__Exercise brief__. In the part of the entries that opens with the line containing "Image resolution: width=474" and closes with the line containing "chart-title: Histogram of Physionet raw dataset: norm… is", swap "location" for "position" and write those lines out again with nothing else changed. Leave the pictures out of your answer.
[[ Material supplied, beginning ]]
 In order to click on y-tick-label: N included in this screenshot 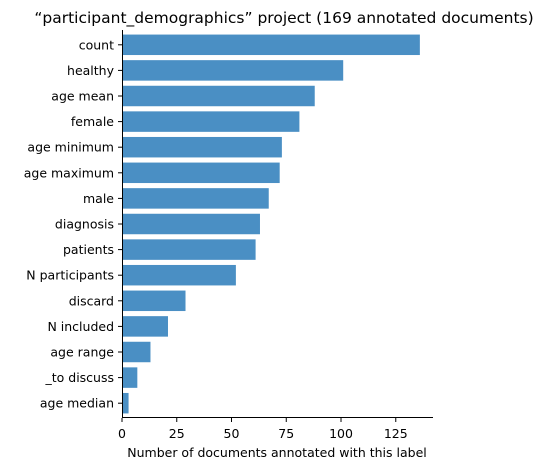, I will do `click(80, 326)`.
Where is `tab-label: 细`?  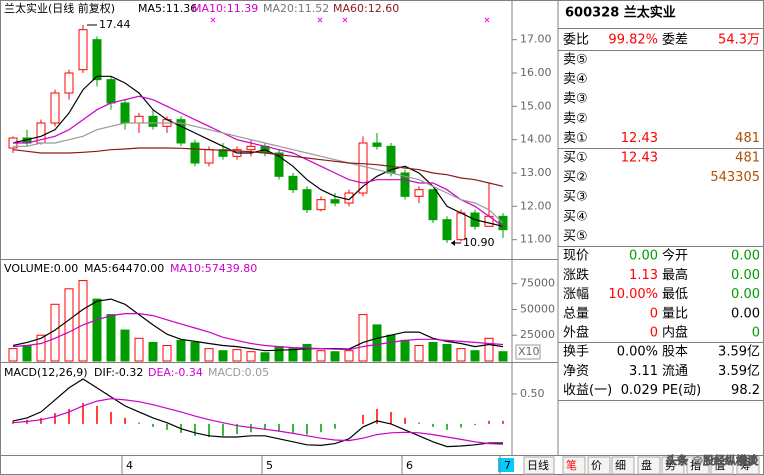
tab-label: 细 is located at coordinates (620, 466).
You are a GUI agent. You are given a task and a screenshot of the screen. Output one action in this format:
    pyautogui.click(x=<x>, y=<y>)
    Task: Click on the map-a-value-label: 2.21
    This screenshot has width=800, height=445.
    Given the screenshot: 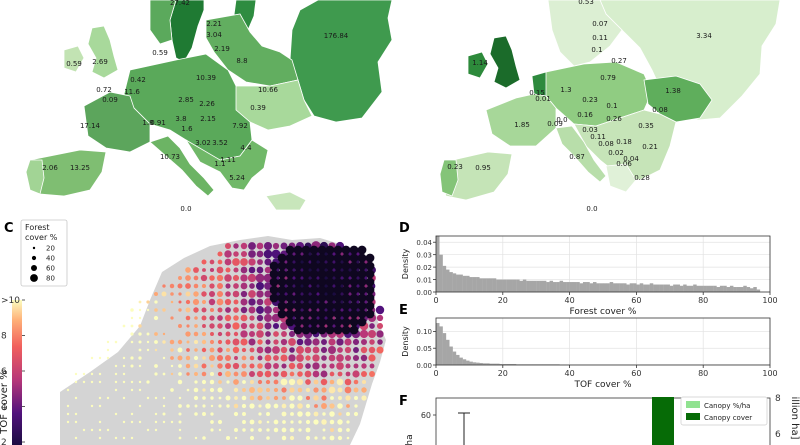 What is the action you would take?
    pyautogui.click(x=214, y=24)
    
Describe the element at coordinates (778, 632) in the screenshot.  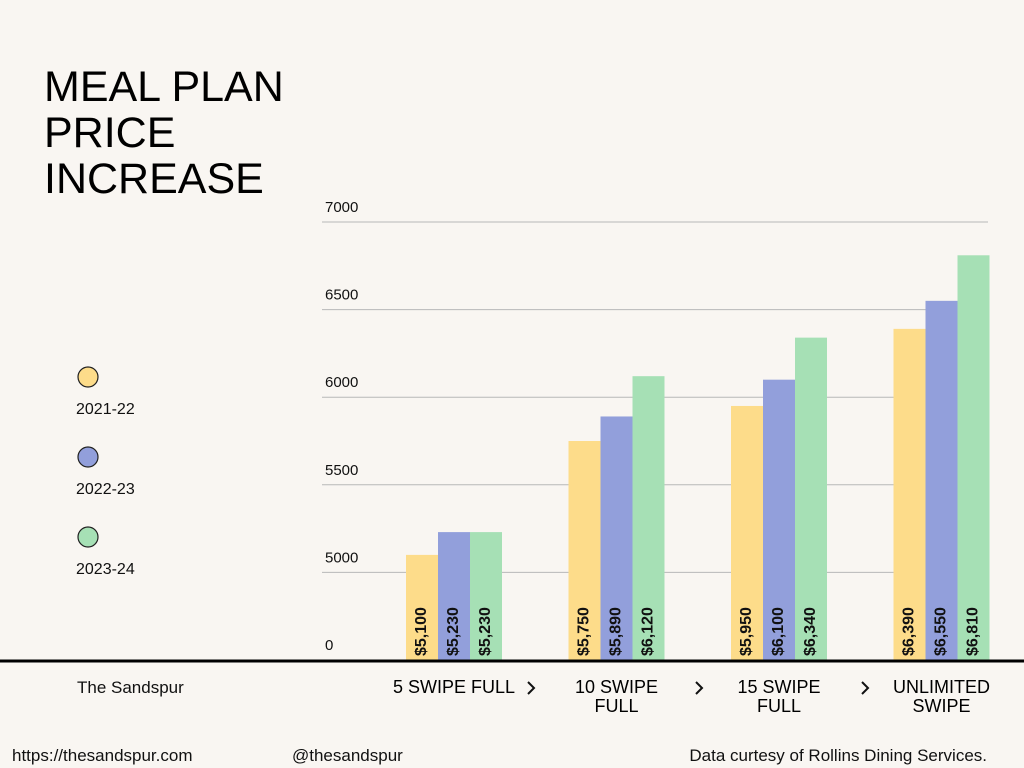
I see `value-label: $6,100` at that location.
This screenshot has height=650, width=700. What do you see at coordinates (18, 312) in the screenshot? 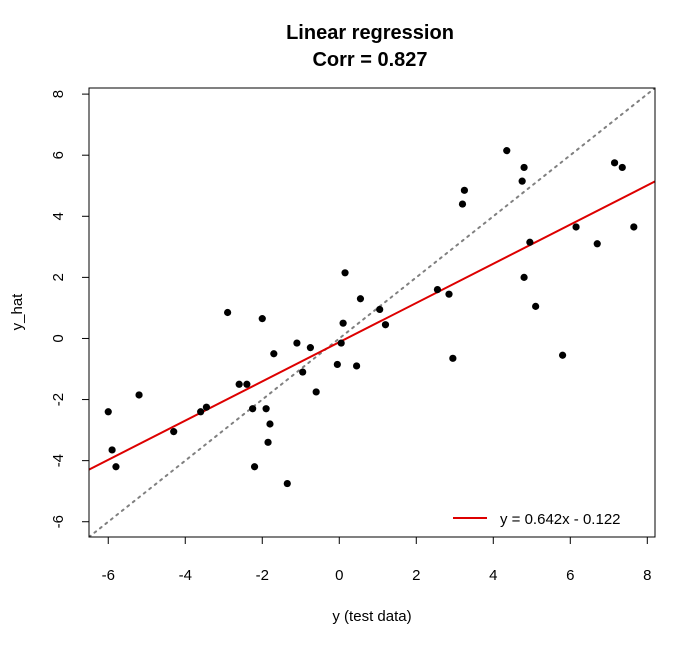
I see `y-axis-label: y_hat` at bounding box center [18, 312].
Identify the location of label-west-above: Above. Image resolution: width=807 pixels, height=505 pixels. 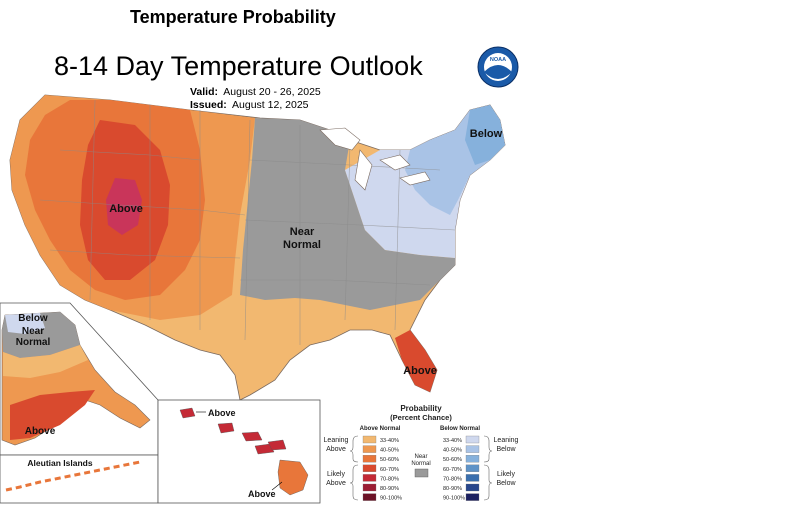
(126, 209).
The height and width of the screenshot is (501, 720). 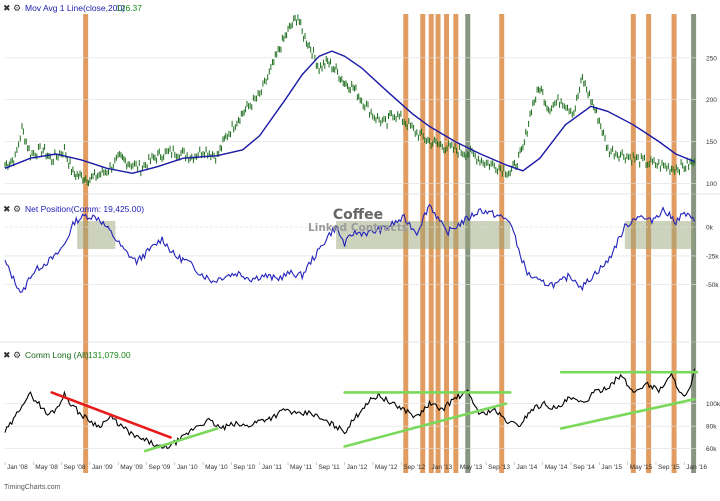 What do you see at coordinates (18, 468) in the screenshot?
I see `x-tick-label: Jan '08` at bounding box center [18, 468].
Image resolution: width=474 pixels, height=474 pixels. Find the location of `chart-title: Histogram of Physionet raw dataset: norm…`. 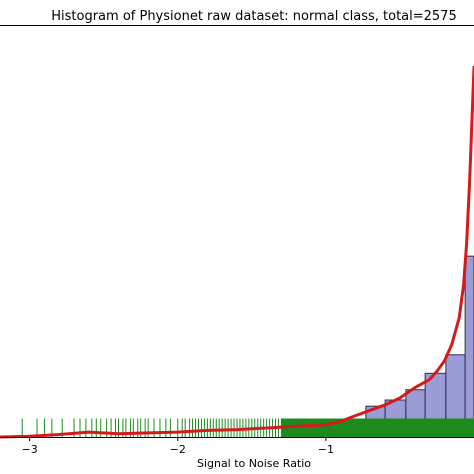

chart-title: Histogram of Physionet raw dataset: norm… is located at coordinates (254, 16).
[[ Material supplied, end ]]
[[ Material supplied, beginning ]]
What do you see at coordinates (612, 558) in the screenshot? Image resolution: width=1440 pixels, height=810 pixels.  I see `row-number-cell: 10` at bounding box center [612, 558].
[[ Material supplied, end ]]
__Written answer__.
Image resolution: width=474 pixels, height=474 pixels. Find the position of `chart-title: Histogram of Physionet raw dataset: norm…`. 

chart-title: Histogram of Physionet raw dataset: norm… is located at coordinates (254, 16).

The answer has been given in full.